Este é um trabalho colaborativo e peculiar: fruto da interação entre a banda americana Poliça e o combo orquestral alemão s t a r g a z e, Music For The Longe Emergency foi gravado e composto ao longo de 16 meses e traz um protesto firme contra a eleição de Donald Trump. Há uma série de discos e manifestações artísticas dizendo o mesmo, de formas varidas e multifacetadas, o que coloca este álbum numa onda comportamental própria, ainda que não o torne difícil por isso. As texturas, os climas e o próprio conceito já torna a audição uma atividade dedicada. Não é daqueles trabalhos que você colocará como fundo musical para outras atividades, o que é bom, acho. A música demanda sua concentração. Obedeça.
Se os álbuns anteriores da Poliça, calcados muito nos vocais belos de Channy Leaneagh e na produção de Ryan Olson, optavam por um caminho que misturava Eletrônica e Synthpop, aqui, com a presença dos alemães s t a r g a z e, a coisa, claro, vai por outra alameda. O perigo mais banal, o que de parecer um álbum com acompanhamento de cordas, metais e sopros, é evitado gloriosamente, fazendo com que as sete canções do disco sejam estranhos amálgamas de música sintética, popular e clássica, num emaranhado muito difícil de destrinchar. É daqueles momentos em que os sabidinhos em timbres, que conseguem separar linhas melódicas e sons de instrumentos em meio a vários tocando ao mesmo tempo, terão grande dificuldade em entender onde começar e onde termina um determinado elemento do espectro sonoro. É estranho mas não é hermético ou difícil, algo que favorece o trabalho.

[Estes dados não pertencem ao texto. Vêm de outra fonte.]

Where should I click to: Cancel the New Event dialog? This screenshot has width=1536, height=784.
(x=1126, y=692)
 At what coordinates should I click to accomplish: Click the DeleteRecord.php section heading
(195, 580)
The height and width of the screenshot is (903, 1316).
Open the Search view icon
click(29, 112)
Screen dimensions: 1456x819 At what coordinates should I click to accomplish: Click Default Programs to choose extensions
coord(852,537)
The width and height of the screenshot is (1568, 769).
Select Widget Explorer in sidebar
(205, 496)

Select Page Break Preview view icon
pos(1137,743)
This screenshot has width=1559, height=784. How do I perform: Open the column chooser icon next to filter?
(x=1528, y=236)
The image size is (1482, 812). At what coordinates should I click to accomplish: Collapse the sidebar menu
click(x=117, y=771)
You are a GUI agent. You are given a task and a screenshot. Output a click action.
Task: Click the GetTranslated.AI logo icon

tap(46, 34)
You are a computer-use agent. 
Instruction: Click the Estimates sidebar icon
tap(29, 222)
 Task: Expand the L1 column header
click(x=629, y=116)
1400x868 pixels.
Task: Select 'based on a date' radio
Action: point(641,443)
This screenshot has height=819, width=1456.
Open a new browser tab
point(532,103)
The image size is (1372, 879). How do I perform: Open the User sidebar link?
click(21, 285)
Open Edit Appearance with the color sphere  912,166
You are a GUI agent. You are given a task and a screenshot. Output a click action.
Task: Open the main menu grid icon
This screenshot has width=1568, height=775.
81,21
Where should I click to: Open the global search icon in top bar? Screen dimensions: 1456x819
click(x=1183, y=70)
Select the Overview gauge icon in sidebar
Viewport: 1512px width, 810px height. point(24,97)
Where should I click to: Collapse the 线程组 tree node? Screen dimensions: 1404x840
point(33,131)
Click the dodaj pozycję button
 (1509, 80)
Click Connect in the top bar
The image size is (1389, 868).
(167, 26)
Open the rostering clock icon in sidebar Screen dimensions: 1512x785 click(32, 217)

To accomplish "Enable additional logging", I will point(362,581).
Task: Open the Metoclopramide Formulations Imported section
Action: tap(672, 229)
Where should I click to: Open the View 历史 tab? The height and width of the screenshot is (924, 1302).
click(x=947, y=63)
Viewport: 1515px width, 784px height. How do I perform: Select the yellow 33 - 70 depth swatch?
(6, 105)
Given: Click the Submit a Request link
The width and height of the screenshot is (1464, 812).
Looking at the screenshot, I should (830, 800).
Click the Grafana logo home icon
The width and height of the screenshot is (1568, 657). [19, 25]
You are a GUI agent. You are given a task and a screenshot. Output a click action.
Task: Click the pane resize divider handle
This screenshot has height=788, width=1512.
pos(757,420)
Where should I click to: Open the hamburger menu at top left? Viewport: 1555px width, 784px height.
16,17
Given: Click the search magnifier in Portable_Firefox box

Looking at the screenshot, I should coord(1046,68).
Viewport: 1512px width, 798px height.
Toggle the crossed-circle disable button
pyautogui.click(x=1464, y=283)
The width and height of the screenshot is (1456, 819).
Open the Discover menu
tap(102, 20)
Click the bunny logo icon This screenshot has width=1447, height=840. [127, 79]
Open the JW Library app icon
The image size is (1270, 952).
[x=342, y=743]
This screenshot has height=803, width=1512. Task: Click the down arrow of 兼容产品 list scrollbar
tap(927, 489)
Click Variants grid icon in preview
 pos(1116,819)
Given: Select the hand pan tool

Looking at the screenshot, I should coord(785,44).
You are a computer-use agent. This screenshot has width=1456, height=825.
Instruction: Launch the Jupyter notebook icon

O inteligente uso das possibilidades acústicas e sinfônicas providas pelo combo alemão mostra que as duas bandas, unidas no protesto estético contra Trump e o mundo que o encerra como presidente dos Estados Unidos, aproveita este clima de estranheza para dar lugar a uma performance que visa hipnotizar o ouvinte, convidando-o a entrar num mundo de outra dimensão. Um bom exemplo disso é o single do álbum, How Is This Happening, que tem mais de dez minutos de duração e sonoridades equivalentes ao impacto do Mundo Invertido, de Stranger Things, mostrando – ou querendo mostrar – que o efeito da chegada de Trump à Casa Branca significa uma enorme subversão da lógica, da coerência, do próprio senso. O resultado é cativante e prende o ouvinte numa teia de escuridão e câmera lenta.
Outro momento peculiar é a faixa-título, que também chega a quase dez minutos e soa totalmente diferente. Aqui não há estranheza e os vocais de Channy pairam sobre uma paisagem pastoril, erguida pelos instrumentos acústicos e eletrônicos, num clima de beleza e otimismo, como se quisesse confirmar o poder curativo, transformador e contestador que a própria música e o álbum possuem. Também bela e altamente Pop é a canção de abertura, Fake Like, que tem bela melodia assoviável e batidas sintéticas, que causam um resultado equivalente ao de um robô tentando tocar uma canção de Fleetwood Mac num ferro-velho.
Somando prós e contras, este disco ganhar sentido e destaque dentro do contexto das duas formações e de sua intenção. Se o próprio Donald Trumpo ouvisse estas canções, talvez jamais percebesse suas intenções e propósitos, a menos que disséssemos a ele. E isso, claro, nós jamais faríamos.